The grounds for the two circuits may be tied together or kept separate by the screw in the middle of the outlet. The outlet is mounted on rubber faucet washers inside the box. When a 3 phase alternator is used as a 2 phase generator the midpoint ground is not neutral the way it is for split phase 60 cycle AC. That midpoint ground will present full voltage every 3rd phase. That's why the grounds are made to be separatable.

The two green neon lights on the box are to indicate that the relay is ok after a test is made. An inductor has a tendency to burn the points as they separate but a capacitor has a tendency to weld them shut when they close. Burned points tend to weld together easily also. They lights are supposed to remain off if that happens. They are not foolproof. They are only one more little bit of added safety. They will not function at all for 12 volt power tests.

The circuit breakers are designed for 120 & 240 Vac. They will hopefully work at lower & higher voltages and for DC. The amperage that they trip at will probably be different then. Future testing will determine that. Do not use slide switches as DPDT switches for power circuits. They short the two power lines together momentarily as they slide.

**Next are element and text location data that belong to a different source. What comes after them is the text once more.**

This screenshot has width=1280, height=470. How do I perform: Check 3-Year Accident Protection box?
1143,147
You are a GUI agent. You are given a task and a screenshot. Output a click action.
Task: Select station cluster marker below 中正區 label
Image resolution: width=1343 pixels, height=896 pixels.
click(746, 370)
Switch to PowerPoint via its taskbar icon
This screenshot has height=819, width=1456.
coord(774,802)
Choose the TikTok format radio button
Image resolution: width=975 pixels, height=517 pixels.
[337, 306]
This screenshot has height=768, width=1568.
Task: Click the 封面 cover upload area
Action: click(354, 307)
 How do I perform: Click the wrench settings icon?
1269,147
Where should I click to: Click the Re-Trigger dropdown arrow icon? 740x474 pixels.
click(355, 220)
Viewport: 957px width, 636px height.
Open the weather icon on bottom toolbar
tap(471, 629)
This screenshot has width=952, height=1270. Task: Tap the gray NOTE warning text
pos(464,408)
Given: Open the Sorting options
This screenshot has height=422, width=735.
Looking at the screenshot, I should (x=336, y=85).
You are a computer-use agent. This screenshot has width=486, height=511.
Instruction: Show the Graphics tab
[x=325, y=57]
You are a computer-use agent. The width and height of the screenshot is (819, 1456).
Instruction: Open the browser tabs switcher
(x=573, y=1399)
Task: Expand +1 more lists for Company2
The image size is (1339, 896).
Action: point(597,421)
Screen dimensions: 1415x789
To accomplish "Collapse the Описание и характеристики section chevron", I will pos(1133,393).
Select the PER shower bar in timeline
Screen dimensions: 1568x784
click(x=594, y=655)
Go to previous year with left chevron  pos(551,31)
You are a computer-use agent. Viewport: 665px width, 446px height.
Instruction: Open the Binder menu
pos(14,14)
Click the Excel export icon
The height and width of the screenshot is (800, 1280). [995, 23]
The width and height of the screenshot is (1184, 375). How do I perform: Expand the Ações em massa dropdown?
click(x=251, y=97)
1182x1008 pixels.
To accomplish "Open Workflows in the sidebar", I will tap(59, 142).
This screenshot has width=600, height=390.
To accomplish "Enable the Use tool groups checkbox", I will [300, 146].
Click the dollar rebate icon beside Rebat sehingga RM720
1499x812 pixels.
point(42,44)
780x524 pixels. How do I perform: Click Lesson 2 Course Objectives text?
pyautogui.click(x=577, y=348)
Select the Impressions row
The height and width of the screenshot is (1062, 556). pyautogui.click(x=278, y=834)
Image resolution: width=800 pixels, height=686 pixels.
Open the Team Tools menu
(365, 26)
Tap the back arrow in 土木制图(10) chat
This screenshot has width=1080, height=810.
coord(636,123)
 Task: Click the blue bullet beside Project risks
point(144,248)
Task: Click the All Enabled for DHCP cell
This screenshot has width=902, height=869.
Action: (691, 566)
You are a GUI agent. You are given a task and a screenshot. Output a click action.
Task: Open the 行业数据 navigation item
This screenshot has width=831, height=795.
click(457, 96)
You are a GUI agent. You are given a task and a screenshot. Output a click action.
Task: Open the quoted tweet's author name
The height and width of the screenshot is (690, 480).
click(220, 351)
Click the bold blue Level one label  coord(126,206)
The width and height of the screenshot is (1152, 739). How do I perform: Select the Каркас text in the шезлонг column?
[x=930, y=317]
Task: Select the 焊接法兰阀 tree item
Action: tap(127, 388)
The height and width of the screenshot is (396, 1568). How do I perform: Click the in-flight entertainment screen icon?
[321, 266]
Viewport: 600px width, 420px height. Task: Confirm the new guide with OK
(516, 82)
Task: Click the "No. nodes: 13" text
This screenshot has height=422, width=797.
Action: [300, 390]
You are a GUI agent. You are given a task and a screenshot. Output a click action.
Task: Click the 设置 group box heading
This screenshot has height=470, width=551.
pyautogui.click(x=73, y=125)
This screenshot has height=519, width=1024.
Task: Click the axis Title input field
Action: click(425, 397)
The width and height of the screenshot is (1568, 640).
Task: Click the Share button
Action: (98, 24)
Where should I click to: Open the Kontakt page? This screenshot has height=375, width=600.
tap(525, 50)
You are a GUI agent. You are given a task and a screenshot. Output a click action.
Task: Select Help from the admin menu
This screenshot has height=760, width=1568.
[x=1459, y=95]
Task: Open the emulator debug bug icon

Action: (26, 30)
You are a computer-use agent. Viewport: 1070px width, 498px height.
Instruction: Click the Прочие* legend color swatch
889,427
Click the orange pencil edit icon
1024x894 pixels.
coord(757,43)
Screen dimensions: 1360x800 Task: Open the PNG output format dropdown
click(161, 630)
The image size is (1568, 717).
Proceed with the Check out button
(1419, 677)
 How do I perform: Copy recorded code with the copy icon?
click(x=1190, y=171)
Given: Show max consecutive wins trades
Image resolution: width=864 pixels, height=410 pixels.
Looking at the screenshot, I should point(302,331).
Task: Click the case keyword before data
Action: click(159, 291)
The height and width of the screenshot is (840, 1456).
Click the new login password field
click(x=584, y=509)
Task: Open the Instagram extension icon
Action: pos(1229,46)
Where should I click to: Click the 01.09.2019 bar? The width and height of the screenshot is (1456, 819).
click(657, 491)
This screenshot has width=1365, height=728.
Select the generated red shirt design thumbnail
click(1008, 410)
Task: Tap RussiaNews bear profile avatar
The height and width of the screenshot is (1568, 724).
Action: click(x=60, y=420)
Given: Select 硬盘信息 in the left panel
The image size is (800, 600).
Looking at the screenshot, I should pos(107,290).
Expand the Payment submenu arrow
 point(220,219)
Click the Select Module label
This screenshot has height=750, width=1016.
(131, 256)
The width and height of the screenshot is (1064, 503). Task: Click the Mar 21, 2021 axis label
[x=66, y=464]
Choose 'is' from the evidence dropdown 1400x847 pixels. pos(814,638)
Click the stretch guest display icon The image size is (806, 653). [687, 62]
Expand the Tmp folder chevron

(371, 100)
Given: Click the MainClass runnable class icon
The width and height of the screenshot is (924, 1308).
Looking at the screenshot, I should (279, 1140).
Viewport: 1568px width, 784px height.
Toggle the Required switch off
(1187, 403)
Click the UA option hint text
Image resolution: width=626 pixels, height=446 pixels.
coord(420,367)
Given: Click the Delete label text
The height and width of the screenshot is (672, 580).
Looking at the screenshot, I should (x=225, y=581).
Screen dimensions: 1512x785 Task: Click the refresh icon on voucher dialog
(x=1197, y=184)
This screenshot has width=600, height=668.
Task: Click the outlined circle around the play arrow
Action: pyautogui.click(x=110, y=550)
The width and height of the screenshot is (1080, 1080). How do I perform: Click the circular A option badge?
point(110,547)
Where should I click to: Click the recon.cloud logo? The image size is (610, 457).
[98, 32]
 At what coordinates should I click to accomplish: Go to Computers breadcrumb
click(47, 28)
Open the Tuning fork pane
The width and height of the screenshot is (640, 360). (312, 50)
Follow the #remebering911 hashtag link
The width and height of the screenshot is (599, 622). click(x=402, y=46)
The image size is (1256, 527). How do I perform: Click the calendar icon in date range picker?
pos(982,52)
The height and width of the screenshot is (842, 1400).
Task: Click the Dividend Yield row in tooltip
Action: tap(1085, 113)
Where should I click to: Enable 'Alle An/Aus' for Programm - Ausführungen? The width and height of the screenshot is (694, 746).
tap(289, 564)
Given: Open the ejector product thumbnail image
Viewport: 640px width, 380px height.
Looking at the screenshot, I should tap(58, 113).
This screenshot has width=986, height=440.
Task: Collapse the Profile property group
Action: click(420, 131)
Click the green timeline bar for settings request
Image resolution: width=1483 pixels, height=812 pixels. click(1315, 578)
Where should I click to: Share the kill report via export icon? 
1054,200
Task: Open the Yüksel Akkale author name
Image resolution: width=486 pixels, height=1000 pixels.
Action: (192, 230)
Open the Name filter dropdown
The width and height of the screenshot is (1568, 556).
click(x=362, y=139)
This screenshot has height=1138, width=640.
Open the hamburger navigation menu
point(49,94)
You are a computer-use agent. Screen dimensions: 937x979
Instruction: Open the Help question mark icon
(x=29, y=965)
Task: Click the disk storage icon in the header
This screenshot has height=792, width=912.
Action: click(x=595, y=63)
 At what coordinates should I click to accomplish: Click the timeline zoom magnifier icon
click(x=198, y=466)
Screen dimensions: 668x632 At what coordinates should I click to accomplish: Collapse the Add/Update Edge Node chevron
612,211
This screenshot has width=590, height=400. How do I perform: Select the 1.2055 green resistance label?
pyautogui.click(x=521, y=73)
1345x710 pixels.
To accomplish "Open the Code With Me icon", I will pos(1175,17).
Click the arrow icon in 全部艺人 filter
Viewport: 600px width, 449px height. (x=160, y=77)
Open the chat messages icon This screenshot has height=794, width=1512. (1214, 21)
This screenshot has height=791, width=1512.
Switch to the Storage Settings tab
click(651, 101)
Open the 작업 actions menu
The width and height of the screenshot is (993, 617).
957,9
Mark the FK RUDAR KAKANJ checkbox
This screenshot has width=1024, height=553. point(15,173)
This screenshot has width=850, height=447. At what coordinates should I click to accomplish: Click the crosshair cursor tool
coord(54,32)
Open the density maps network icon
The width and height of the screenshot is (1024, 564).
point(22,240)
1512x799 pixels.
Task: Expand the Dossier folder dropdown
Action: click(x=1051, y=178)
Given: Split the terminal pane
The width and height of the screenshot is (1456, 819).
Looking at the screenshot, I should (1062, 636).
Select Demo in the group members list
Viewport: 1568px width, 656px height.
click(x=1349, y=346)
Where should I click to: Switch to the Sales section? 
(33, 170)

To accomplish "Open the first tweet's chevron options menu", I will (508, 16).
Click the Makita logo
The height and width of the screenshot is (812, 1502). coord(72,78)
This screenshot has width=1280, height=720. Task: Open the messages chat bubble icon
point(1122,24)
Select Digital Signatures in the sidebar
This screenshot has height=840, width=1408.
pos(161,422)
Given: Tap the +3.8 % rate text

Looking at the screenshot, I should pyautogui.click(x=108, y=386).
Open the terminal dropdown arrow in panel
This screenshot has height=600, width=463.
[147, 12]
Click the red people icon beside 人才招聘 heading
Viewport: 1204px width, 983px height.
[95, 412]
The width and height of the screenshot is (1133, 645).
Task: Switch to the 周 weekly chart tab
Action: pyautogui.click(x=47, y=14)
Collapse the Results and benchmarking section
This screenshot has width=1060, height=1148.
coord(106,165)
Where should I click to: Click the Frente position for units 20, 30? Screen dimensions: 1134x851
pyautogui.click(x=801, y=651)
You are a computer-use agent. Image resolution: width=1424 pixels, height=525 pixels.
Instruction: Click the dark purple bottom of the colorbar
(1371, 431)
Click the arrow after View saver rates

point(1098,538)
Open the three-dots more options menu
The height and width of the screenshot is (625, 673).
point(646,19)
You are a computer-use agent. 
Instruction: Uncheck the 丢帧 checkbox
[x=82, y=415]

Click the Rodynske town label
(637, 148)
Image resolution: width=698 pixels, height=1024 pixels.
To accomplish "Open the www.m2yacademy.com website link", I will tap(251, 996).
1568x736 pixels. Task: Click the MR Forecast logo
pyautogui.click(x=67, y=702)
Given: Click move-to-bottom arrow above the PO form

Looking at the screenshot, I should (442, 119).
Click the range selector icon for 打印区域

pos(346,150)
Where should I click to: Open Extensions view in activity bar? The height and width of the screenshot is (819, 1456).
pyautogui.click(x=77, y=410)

Before actual testing of the BoomBox the plugs are measured to see if there is a direct short inside the box. Ok so far. Finally the moment of truth has come. It's time for the actual test. When it comes to testing power circuits I'm a devout coward and I wear heavy rubber gloves. The inside of the box is crammed full of wires. It started out as a simple idea, but it grew quite a bit along the way. The control circuit is tested first. The clicking relay tells me that part is ok. The power side is connected. The relay clicks again, no smoke yet. The shunt plug and a drill are plugged into the test outlet. It works ok.

One of the green 'Point OK' neon lights is working ok the other remains dark. That happened because I had only used a 2 wire extension cord for testing. A grounded 3 wire cord is required for both lights to operate properly. When the 120/240 switch is in the 240 position they both flicker because they are at ½ voltage. The BoomBox has passed the test. The 3 wire cord was not used because for this test I wanted to see if the metal box was electrically hot using a meter.